=== What you should do ===
Turn the listing below into a Markdown table with the columns "Row" and "Line", giving each non-blank line its own numbered row and leaving out blank lines.

=== Records provided ===

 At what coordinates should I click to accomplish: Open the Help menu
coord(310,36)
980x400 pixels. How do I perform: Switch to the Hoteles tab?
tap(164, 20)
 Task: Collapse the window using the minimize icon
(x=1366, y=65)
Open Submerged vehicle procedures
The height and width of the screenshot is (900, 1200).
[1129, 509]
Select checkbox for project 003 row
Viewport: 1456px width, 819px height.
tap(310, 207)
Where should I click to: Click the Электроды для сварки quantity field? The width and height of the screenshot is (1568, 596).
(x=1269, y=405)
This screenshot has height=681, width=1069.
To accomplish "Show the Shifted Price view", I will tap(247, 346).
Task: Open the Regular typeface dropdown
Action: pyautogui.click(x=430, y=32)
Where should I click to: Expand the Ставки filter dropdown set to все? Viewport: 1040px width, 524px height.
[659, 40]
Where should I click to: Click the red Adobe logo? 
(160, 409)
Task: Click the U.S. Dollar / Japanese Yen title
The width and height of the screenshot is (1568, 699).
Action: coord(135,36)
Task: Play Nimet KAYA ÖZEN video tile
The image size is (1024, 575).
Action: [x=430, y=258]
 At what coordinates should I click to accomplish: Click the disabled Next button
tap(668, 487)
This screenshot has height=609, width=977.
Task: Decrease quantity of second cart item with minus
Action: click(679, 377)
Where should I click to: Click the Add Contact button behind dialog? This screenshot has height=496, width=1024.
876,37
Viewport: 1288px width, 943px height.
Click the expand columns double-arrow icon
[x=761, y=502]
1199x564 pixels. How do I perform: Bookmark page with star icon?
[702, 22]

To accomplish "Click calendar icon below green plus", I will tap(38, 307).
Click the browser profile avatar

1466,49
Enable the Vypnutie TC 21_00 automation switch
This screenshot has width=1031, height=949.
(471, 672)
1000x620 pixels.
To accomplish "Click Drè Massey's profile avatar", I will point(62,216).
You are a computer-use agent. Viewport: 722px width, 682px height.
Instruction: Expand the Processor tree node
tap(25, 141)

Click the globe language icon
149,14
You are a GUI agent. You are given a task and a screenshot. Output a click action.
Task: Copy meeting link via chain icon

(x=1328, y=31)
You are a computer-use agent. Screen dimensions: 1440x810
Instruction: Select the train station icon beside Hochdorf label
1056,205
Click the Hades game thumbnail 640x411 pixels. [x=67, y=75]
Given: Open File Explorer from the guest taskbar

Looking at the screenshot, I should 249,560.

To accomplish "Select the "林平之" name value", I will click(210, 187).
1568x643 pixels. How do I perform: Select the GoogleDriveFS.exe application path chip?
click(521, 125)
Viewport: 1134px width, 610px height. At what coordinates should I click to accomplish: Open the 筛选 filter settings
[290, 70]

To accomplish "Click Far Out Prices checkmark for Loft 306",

=== Solution to the problem ===
| Row | Line |
|---|---|
| 1 |  At what coordinates should I click to accomplish: Open the Help menu |
| 2 | coord(310,36) |
| 3 | 980x400 pixels. How do I perform: Switch to the Hoteles tab? |
| 4 | tap(164, 20) |
| 5 |  Task: Collapse the window using the minimize icon |
| 6 | (x=1366, y=65) |
| 7 | Open Submerged vehicle procedures |
| 8 | The height and width of the screenshot is (900, 1200). |
| 9 | [1129, 509] |
| 10 | Select checkbox for project 003 row |
| 11 | Viewport: 1456px width, 819px height. |
| 12 | tap(310, 207) |
| 13 | Where should I click to: Click the Электроды для сварки quantity field? The width and height of the screenshot is (1568, 596). |
| 14 | (x=1269, y=405) |
| 15 | This screenshot has height=681, width=1069. |
| 16 | To accomplish "Show the Shifted Price view", I will tap(247, 346). |
| 17 | Task: Open the Regular typeface dropdown |
| 18 | Action: pyautogui.click(x=430, y=32) |
| 19 | Where should I click to: Expand the Ставки filter dropdown set to все? Viewport: 1040px width, 524px height. |
| 20 | [659, 40] |
| 21 | Where should I click to: Click the red Adobe logo?  |
| 22 | (160, 409) |
| 23 | Task: Click the U.S. Dollar / Japanese Yen title |
| 24 | The width and height of the screenshot is (1568, 699). |
| 25 | Action: coord(135,36) |
| 26 | Task: Play Nimet KAYA ÖZEN video tile |
| 27 | The image size is (1024, 575). |
| 28 | Action: [x=430, y=258] |
| 29 |  At what coordinates should I click to accomplish: Click the disabled Next button |
| 30 | tap(668, 487) |
| 31 | This screenshot has height=609, width=977. |
| 32 | Task: Decrease quantity of second cart item with minus |
| 33 | Action: click(679, 377) |
| 34 | Where should I click to: Click the Add Contact button behind dialog? This screenshot has height=496, width=1024. |
| 35 | 876,37 |
| 36 | Viewport: 1288px width, 943px height. |
| 37 | Click the expand columns double-arrow icon |
| 38 | [x=761, y=502] |
| 39 | 1199x564 pixels. How do I perform: Bookmark page with star icon? |
| 40 | [702, 22] |
| 41 | To accomplish "Click calendar icon below green plus", I will tap(38, 307). |
| 42 | Click the browser profile avatar |
| 43 | 1466,49 |
| 44 | Enable the Vypnutie TC 21_00 automation switch |
| 45 | This screenshot has width=1031, height=949. |
| 46 | (471, 672) |
| 47 | 1000x620 pixels. |
| 48 | To accomplish "Click Drè Massey's profile avatar", I will point(62,216). |
| 49 | You are a computer-use agent. Viewport: 722px width, 682px height. |
| 50 | Instruction: Expand the Processor tree node |
| 51 | tap(25, 141) |
| 52 | Click the globe language icon |
| 53 | 149,14 |
| 54 | You are a GUI agent. You are given a task and a screenshot. Output a click action. |
| 55 | Task: Copy meeting link via chain icon |
| 56 | (x=1328, y=31) |
| 57 | You are a computer-use agent. Screen dimensions: 1440x810 |
| 58 | Instruction: Select the train station icon beside Hochdorf label |
| 59 | 1056,205 |
| 60 | Click the Hades game thumbnail 640x411 pixels. [x=67, y=75] |
| 61 | Given: Open File Explorer from the guest taskbar |
| 62 | Looking at the screenshot, I should 249,560. |
| 63 | To accomplish "Select the "林平之" name value", I will click(210, 187). |
| 64 | 1568x643 pixels. How do I perform: Select the GoogleDriveFS.exe application path chip? |
| 65 | click(521, 125) |
| 66 | Viewport: 1134px width, 610px height. At what coordinates should I click to accomplish: Open the 筛选 filter settings |
| 67 | [290, 70] |
| 68 | To accomplish "Click Far Out Prices checkmark for Loft 306", |